В тот же день президент получил от Гарримана более определенное объяснение того, что пытаются сделать британцы и почему – большей частью на основании рассказа Идена. Посол сказал, что Черчилль использовал термин «сферы влияния», но Идеи утверждает, что его цель – лишь разработать практическое урегулирование процесса решения проблемы каждой страны и как нужно в каждом случае разделить ответственность Советского Союза и Британии.
Премьер-министр и государственный секретарь, продолжал Гарриман, полагают, что в Румынии Россия на основании условий перемирия в любом случае имеет полную свободу действий. Они пытались убедить Молотова предоставить британским и американским членам Контрольной комиссии в Болгарии больше власти, чем в Румынии, и равное с советскими членами положение после окончания военных действий в этих странах. В отношении Югославии они сформулировали свою позицию так: советское правительство вместе с британским и американским правительствами принимает участие в урегулировании всех югославских разногласий. Что касается Греции, они стремились добиться у Советского Союза обещания держаться в стороне и склонить греческих коммунистов играть конструктивную роль в национальном правительстве. Ситуацию в Польше сочли совершенно иной, нуждающейся в особом разрешении с участием всех трех стран.
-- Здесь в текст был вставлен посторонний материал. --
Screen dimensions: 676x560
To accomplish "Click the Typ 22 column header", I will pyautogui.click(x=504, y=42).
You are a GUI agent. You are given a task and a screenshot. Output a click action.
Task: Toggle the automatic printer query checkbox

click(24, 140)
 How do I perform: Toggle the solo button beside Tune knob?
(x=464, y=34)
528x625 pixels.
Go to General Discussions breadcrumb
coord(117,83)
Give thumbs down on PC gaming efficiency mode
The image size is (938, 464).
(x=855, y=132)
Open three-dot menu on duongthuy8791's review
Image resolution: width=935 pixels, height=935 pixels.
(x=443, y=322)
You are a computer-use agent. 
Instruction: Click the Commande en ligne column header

Стоит твердо помнить, что американское правительство в это время прилагало подобные же усилия к тому, чтобы заручиться поддержкой Советского Союза в деле урегулирования отношений между китайским национальным правительством и китайскими коммунистами. Сталин и Черчилль, похоже, хотели, чтобы американское правительство взяло на себя направляющую роль в развитии политической эволюции в этой стране; и американское правительство взяло это на себя. Точно так же стало понятно, что Британия будет играть главенствующую роль в решении вопросов Юго-Восточной Азии.
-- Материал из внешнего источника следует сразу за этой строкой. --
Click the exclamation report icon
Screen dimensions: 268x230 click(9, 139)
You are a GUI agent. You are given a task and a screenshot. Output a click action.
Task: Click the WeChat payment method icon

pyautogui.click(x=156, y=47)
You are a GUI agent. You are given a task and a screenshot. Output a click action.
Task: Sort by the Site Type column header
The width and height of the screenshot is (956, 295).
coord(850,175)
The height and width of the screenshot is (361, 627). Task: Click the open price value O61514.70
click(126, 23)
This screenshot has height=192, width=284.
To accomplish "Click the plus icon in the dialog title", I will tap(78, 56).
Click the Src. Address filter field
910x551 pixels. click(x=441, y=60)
Ответ президента на несколько отчетов из Москвы о разделении сфер влияния на Балканах был сдержанным и уклончивым. Получив 11 октября первый отчет Гарримана, он сделал единственное замечание: «В настоящее время мой активный интерес на Балканах заключается в том, чтобы предпринять все возможные шаги для того, чтобы застраховаться от вступления Балкан в международную войну в будущем». На следующий день, 12 октября, в знак признания совместного обращения, посланного Сталиным и Черчиллем два дня назад, он им ответил: «Я был очень рад узнать, что вы оба договариваетесь об общей точке зрения в отношении международных политических дел, в которых мы все заинтересованы ввиду наших нынешних и будущих общих усилий, направленных к предотвращению международных войн». Хотя этот ответ мог быть написан до того, как президент получил отчет Гарримана, основанный на рассказе Идена (посланный из Москвы накануне), он, по всей вероятности, увидел его раньше, чем он был направлен совещающимся главам государств.
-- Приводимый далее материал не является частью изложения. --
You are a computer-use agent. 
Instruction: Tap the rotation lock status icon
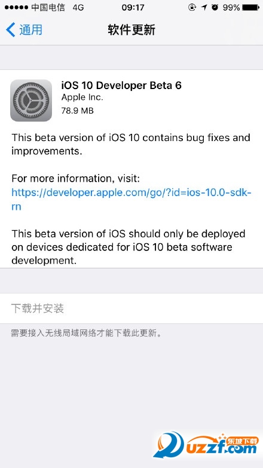tap(192, 7)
Короче, совершенно очевидно, Рузвельт согласился с Черчиллем, что некоторая договоренность, вроде той, о которой было доложено, желательна, если не обязательна. Но он по-прежнему сдерживал официальный интерес к положению в Восточной и Центральной Европе, кроме тех ситуаций, которые могли повлиять на настроение в Соединенных Штатах. Он твердо решил по окончании выборов многое сказать об урегулировании положения на Тихом океане. Но полагая, что удачное решение многих европейских проблем найти почти невозможно, он хотел, по возможности, остаться в стороне от них, кроме тех, что касались Германии.
Сотрудники Государственного департамента все больше осознавали необходимость бдительности в отношении политической ситуации, развивающейся в странах Восточной и Центральной Европы. Они сосредоточились на разногласиях между Россией и Британией и рассматривали деятельность обоих государств как попытку каждого получить выгоду за счет другого, а следовательно, неблагоприятную для будущего мира. Это привело к тому, что департамент проявил критическую сдержанность и следовал стратегии «откладывания». Он пытался остановить продвижение войск, гражданские войны, попытки дипломатов беспрестанно проталкивать точку зрения, что послевоенным урегулированием в Европе должен править принцип, а не соседство, политические связи или сила.